Bassett Jhones

= Basset Jhones =

Welsh alchemist, medical doctor and grammarian

Basset Jhones (sometimes recorded as Basset Jones) (born 1613 or 1614, date of death unknown) was a Welsh alchemist, medical doctor and grammarian.

==Life==
Jhones, who was born in 1613 or 1614, was the son of Richard Jones of Michaelston-super-Ely in Glamorgan, South Wales. He is said to have studied at the University of Oxford in 1634, as a member of Jesus College, before travelling abroad and studying in Paris, before matriculating at the University of Leiden in March 1638 and at the University of Franeker in May 1638, on both occasions as a medical student. Although he was to style himself as "Dr", it does not appear that either Leiden or Franeker awarded him a degree.

After returning to Britain, he published Lapis chymicus philosophorum examini subjectus in 1648, also writing an unpublished version of the work in verse (in English). The book came to the attention of Samuel Hartlib, who described it in January 1655 as a "very choice and rare Booke discovering the whole Philosophical Mystery". Hartlib was told about the book by a German alchemist, Frederick Clodius, who said that the book was scarce as the copies were being bought up. Jhones met Clodius in February 1655 and said that he had an elixir that would cure all fevers. Jones was later reported to be conducting alchemical experiments.

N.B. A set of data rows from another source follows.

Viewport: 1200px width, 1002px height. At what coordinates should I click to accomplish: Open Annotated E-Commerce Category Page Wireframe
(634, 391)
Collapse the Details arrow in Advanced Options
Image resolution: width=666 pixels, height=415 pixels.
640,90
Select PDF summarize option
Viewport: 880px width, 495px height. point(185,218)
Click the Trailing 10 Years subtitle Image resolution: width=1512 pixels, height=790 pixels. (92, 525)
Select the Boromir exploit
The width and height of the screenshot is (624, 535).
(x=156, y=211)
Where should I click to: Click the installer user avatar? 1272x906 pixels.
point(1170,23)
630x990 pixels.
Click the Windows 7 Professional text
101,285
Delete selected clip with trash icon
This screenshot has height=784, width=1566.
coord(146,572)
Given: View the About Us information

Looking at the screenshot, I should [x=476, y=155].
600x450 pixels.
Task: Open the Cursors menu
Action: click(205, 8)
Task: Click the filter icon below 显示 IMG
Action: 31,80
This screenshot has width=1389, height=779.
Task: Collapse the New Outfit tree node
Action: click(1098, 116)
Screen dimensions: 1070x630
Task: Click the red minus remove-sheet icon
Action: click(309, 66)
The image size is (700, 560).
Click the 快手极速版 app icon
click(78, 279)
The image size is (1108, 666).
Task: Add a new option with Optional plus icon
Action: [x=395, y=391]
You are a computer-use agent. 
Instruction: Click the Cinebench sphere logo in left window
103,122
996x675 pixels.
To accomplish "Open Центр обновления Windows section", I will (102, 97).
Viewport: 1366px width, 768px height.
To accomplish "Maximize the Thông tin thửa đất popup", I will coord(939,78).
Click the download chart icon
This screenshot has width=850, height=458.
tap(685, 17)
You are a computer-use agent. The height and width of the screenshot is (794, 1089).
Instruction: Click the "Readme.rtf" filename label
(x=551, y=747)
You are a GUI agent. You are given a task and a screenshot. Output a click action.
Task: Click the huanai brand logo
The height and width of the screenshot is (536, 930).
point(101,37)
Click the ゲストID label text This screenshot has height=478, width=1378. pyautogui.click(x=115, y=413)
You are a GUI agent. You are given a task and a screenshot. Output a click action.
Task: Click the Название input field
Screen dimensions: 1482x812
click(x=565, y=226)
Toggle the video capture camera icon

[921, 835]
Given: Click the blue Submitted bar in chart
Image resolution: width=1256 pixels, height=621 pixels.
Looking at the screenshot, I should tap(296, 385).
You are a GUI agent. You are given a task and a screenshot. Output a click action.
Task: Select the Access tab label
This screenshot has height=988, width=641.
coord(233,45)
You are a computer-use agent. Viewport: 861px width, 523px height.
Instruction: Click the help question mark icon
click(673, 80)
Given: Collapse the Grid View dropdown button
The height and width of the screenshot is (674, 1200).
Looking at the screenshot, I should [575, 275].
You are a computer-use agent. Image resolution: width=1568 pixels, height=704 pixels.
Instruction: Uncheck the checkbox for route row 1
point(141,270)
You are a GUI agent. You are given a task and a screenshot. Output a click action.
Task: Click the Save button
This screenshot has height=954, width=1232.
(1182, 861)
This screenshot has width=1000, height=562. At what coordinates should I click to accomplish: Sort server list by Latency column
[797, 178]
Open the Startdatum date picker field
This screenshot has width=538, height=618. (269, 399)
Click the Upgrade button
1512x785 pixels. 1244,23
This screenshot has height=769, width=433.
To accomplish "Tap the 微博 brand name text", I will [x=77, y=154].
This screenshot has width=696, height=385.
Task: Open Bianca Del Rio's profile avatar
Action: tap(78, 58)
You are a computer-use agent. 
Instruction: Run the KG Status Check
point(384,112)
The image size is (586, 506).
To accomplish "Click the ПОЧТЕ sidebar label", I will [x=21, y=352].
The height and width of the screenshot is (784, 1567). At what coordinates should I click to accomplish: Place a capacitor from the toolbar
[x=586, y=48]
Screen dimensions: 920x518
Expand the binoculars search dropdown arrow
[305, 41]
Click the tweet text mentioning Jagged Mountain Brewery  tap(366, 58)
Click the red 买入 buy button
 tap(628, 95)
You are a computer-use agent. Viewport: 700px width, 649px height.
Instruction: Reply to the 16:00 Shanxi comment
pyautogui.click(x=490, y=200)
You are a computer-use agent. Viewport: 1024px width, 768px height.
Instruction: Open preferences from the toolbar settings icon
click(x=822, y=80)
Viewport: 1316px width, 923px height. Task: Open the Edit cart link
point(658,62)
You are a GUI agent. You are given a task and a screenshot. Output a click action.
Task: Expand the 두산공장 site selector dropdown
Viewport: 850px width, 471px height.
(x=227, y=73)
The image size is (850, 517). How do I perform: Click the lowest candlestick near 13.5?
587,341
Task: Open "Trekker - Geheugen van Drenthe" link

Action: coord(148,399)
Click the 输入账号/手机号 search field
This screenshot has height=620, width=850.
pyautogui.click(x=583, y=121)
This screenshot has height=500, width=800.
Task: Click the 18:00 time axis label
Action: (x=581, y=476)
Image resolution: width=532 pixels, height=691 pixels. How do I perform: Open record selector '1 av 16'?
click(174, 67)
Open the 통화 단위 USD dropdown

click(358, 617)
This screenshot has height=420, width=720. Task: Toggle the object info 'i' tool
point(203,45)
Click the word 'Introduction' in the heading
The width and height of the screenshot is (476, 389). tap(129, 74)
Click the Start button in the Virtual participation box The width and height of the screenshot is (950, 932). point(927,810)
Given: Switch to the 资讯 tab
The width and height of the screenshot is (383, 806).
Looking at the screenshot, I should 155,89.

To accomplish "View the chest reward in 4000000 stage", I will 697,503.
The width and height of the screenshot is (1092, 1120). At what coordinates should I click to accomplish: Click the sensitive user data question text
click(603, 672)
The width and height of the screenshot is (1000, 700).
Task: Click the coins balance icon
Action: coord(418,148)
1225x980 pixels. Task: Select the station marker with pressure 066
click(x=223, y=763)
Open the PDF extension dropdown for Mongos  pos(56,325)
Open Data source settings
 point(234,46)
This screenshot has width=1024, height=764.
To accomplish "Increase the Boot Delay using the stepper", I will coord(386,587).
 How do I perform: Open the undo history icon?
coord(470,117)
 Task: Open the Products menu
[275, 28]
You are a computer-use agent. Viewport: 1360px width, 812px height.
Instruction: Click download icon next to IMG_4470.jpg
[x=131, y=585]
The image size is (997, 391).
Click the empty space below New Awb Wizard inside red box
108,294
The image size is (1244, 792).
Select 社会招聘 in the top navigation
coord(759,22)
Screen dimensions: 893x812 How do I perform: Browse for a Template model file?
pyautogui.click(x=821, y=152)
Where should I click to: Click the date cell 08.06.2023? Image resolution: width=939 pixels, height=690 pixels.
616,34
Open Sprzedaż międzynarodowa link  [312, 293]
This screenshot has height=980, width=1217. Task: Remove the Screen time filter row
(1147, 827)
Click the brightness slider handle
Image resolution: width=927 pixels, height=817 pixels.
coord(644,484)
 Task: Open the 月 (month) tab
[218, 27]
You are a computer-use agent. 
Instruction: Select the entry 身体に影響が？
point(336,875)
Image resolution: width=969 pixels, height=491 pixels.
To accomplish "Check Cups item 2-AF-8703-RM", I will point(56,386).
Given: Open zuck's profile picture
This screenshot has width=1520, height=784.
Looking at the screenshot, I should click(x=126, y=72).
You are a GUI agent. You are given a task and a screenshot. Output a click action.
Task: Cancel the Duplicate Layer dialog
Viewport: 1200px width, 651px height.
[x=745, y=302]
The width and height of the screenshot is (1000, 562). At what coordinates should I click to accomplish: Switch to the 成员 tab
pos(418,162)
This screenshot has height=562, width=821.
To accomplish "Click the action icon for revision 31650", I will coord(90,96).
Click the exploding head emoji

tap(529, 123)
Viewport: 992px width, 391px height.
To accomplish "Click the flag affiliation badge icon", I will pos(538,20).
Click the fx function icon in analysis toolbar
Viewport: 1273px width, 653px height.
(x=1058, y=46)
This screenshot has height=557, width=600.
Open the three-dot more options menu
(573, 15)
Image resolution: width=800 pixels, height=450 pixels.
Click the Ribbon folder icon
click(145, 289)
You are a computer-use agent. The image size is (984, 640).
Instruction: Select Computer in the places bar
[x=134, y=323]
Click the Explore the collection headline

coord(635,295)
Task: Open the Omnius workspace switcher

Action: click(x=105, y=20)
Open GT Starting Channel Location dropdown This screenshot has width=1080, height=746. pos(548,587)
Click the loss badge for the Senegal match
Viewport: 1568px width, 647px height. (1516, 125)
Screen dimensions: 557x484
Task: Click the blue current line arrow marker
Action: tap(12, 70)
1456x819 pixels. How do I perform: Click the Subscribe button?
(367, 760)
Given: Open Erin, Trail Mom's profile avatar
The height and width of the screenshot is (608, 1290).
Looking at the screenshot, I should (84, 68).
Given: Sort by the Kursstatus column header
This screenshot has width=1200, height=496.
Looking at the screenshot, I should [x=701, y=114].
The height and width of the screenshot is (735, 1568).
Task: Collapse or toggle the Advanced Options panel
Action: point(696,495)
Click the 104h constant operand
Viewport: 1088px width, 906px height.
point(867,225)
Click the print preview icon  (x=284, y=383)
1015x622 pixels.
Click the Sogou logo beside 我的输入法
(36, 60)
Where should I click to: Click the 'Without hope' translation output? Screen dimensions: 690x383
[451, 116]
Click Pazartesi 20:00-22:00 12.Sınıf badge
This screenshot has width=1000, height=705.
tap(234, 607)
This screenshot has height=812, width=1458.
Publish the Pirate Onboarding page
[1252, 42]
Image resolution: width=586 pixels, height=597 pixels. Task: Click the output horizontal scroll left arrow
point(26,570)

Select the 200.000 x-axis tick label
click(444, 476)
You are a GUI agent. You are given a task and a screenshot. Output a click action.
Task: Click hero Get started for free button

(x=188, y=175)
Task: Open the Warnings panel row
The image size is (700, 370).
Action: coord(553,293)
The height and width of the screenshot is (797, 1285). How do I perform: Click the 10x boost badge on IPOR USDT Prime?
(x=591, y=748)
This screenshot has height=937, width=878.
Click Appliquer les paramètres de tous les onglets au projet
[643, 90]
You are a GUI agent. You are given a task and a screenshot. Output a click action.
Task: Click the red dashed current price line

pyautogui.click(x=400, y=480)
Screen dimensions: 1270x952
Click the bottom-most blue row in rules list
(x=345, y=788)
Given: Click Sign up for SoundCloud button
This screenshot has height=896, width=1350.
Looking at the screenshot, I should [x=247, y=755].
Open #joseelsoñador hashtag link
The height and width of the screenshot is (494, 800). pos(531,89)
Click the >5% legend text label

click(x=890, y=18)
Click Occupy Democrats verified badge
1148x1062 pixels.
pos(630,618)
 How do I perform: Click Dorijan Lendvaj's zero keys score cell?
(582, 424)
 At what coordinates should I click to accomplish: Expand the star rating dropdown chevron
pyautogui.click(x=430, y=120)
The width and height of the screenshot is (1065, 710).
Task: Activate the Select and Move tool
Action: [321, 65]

In 1659, he completed a grammar book (Hermaelogium, or, An Essay at the Rationality of the Art of Speaking) which was published in London, receiving the approval of William Dugard, the headmaster of Merchant Taylors' School. He was reported to be carrying on his work, "filled afresh with very great expectations", in November 1659, but nothing is known for certain of him after this.